Dana just raised her eyebrows up and down.
“That’s a very interesting dream, honey,” said Steve. “Were the people wearing sheets like ghosts, too?”
“Uh uh, they had all kinds of funny clothes.”
“You mean like a clown?”
Robbie was suddenly jolted by this remark, remembering his incident with the clown in the bricks out back. Unconsciously, he rubbed his finger.
“Uh uh, not like a clown.” Carol Anne shook her head. “Like the pictures in Gramma’s big book.”
Steve furrowed his brow at Diane. “Your mother’s scrapbook?”
“Uh huh,” Carol Anne nodded. “The crapbook.”
Dana smirked; Robbie clapped his hand over his mouth. “All right, you two,” Diane muttered. Then, to Carol Anne: “That’s ‘scrap book,’ baby. Not crapbook. Scrapbook.”
Dana fluttered her eyelids. “She’s just being scatological, Mother.”

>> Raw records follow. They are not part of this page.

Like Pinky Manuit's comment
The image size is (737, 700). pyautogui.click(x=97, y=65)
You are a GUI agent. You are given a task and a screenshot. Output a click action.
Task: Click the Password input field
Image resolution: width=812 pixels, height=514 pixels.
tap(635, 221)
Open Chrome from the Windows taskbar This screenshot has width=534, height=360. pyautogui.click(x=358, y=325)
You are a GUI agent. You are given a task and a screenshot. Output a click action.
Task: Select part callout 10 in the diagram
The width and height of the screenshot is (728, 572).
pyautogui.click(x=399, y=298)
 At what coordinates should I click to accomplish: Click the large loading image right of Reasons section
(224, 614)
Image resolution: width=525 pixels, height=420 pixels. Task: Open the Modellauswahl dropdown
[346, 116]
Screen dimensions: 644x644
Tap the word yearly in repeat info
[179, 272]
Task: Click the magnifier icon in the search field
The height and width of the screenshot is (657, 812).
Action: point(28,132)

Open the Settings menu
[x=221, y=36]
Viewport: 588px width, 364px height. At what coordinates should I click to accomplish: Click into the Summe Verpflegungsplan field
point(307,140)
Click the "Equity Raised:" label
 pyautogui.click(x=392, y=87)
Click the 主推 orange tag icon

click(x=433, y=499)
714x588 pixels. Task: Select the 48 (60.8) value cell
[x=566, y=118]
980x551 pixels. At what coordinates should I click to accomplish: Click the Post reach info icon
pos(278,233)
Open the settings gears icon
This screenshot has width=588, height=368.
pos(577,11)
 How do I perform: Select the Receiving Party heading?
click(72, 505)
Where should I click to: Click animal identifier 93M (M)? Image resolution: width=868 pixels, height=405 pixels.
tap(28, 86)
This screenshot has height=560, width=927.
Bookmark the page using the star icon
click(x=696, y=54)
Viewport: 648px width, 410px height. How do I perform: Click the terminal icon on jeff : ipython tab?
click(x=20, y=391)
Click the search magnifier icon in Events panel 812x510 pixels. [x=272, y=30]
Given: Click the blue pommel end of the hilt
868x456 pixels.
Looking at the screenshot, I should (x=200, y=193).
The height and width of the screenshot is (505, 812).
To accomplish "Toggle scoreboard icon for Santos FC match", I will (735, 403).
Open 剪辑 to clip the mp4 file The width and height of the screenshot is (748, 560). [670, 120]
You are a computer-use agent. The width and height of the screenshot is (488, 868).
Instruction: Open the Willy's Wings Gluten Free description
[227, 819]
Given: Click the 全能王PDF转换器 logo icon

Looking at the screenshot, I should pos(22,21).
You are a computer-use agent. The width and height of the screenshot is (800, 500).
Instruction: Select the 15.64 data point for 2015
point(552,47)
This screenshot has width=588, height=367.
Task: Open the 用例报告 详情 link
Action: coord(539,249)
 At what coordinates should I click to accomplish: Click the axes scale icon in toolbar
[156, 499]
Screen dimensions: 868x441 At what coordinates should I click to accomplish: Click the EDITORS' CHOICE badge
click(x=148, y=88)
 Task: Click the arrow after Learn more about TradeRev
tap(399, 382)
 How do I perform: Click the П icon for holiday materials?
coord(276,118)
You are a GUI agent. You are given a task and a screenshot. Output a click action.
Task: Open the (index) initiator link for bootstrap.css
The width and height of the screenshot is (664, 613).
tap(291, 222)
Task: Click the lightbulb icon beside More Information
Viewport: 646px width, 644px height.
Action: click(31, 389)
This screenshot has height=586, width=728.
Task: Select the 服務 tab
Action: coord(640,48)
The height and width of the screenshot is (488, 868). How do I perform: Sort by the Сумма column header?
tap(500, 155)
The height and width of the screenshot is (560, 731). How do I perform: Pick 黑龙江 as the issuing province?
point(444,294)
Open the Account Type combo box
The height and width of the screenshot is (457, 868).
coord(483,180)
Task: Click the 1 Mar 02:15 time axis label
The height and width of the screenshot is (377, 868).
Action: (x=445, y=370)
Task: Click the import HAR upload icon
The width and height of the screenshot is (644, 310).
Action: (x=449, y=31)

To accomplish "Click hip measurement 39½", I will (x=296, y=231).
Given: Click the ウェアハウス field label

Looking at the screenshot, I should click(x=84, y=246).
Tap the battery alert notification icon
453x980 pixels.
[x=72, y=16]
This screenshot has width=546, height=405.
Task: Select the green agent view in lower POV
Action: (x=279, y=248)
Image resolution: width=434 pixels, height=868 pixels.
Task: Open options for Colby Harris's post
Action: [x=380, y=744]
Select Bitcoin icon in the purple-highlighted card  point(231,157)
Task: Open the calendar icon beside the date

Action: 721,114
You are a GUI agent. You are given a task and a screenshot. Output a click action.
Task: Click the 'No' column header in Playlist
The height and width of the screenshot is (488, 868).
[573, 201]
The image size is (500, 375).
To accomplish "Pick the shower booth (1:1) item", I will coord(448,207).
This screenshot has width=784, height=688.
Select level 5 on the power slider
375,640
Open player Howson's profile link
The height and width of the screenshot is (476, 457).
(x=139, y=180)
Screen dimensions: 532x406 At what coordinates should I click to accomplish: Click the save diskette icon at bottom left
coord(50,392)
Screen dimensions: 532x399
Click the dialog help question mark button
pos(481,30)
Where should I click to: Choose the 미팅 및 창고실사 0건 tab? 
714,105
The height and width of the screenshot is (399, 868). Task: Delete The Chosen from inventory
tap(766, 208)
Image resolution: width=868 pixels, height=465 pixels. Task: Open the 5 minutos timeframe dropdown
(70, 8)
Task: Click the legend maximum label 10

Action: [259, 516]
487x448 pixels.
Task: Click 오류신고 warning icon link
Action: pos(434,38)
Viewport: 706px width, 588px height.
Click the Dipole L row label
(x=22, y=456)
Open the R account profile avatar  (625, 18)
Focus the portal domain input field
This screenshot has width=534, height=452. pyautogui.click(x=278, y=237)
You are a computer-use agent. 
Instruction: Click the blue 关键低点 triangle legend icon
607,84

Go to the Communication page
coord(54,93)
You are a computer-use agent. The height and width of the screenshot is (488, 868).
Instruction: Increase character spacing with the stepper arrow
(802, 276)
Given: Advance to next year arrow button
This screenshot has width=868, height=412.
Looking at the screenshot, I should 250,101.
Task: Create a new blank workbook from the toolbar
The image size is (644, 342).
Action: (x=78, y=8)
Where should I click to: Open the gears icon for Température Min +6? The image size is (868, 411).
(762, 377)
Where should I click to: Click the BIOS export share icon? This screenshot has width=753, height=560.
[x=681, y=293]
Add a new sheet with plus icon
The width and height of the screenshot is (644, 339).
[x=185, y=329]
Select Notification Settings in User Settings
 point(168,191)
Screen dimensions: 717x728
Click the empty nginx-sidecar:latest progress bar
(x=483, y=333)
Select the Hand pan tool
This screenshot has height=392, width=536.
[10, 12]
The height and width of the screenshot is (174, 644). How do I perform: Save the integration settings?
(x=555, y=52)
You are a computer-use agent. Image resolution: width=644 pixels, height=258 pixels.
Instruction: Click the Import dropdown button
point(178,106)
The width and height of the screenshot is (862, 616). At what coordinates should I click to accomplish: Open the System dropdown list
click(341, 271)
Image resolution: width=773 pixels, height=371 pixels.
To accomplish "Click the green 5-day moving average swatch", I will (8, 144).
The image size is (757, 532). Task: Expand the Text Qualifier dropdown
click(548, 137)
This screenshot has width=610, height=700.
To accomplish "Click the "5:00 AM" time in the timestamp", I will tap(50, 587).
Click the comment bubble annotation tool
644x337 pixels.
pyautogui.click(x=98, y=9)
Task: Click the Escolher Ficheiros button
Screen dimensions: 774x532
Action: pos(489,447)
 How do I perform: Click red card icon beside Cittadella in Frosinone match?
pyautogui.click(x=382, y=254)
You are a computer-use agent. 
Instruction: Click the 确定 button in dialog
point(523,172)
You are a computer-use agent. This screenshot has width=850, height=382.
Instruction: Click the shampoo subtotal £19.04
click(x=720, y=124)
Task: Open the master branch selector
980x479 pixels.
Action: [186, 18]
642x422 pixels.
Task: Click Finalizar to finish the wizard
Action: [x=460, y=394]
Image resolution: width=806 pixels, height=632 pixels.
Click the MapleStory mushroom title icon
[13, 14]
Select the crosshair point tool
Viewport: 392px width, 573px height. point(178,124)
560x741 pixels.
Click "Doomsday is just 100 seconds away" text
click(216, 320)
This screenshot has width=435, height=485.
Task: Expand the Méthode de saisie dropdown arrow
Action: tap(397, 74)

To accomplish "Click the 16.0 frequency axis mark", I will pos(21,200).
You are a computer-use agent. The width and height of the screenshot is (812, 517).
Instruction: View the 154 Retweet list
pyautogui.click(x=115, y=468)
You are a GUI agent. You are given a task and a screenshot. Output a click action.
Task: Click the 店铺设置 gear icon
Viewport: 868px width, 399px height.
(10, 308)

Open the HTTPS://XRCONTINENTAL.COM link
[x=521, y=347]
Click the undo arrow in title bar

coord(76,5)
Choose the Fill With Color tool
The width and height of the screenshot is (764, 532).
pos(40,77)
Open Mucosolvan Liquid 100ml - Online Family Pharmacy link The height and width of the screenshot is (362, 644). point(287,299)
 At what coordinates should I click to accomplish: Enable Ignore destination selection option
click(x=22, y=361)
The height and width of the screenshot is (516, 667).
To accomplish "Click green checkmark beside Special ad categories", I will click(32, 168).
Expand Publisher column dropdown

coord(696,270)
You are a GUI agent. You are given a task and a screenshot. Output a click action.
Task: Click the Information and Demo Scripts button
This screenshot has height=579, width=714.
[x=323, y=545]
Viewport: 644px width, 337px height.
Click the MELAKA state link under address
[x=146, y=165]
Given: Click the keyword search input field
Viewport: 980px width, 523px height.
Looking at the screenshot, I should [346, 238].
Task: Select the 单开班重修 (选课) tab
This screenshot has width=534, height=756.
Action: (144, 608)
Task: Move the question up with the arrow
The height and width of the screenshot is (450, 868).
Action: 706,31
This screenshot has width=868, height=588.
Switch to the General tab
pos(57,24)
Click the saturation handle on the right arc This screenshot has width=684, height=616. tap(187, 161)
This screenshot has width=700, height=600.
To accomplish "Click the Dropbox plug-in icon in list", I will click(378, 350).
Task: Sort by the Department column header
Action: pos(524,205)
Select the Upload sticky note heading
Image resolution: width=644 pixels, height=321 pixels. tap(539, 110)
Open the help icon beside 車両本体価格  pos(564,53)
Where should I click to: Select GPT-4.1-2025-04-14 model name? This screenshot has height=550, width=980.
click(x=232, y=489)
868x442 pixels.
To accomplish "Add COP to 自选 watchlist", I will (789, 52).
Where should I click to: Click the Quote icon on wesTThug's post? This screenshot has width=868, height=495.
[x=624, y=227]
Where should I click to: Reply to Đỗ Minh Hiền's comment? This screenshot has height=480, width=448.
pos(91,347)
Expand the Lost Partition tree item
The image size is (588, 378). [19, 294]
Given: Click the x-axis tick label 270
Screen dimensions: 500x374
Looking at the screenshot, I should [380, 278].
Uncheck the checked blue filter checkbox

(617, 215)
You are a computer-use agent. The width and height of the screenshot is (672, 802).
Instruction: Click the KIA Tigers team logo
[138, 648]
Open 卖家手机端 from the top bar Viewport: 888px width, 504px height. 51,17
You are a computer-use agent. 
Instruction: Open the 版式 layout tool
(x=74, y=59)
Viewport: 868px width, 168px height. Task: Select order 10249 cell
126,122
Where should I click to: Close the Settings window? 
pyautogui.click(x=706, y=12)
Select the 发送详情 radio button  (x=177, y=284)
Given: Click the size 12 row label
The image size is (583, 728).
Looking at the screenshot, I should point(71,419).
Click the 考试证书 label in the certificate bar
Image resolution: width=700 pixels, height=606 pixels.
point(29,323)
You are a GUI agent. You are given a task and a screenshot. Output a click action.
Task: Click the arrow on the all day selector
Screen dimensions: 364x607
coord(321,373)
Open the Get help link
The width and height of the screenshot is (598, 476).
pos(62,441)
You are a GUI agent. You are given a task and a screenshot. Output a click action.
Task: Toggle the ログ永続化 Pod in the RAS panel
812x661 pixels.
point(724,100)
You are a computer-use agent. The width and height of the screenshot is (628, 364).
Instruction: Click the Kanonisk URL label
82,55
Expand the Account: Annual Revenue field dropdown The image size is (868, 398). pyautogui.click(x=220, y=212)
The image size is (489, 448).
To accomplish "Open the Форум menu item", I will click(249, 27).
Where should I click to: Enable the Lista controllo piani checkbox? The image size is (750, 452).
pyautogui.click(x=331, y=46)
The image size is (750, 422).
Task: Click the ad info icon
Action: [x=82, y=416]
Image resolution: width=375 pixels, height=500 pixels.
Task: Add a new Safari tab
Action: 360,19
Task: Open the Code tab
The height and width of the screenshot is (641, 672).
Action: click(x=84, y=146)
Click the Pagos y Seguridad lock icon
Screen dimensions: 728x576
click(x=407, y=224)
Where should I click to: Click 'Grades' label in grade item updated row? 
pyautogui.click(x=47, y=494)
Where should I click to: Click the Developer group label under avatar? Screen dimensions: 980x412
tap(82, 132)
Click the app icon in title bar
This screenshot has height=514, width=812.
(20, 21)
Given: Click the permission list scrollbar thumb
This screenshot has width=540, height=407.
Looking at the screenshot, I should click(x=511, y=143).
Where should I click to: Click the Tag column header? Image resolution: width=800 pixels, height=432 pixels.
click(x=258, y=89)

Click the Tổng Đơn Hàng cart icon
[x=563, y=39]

“And you can stop being so precocious; it’s very tedious. And you can clear the table, too.” Diane piled two plates in front of her elder daughter.
“Yes, Mother.” Dana spoke in her most gracious voice, balanced four plates on her head, turned, said, “Perfect posture, stately elegance, and grace,” and walked into the kitchen without dropping a single leftover pea.
Robbie jumped up and walked behind her a few steps, wiggling his rear in caricature.
“Okay, that’s enough. Help your sister, Robbie,” Steve said. Robbie returned to the table and gathered silverware.
Diane tipped her head toward Carol Anne. “Guess she was impressed with those old photos. Some of them are of my grandparents. A few great-grandparents, even, I think.”
Steve smiled at Carol Anne. “Well, that was very interesting, sweetheart. And it just goes to show that ghosts aren’t always scary.”
Carol Anne nodded, but she was more interested now in trying to pick up a pea off the table with her tongue.
Diane scrunched up her face at Steve. “What did Freud say about falling dreams?”
There was suddenly a major crash in the kitchen—the sound of dishes breaking on tile counter top.
“That comes out of your allowance, young lady,” Diane called.
“Aw, Mom, that’s not fair!”
“Don’t you remember?” Steve boomed jovially. “Life’s not fair!” Then he leaned over and gave Diane a playful kiss. “How soon they forget,” he murmured.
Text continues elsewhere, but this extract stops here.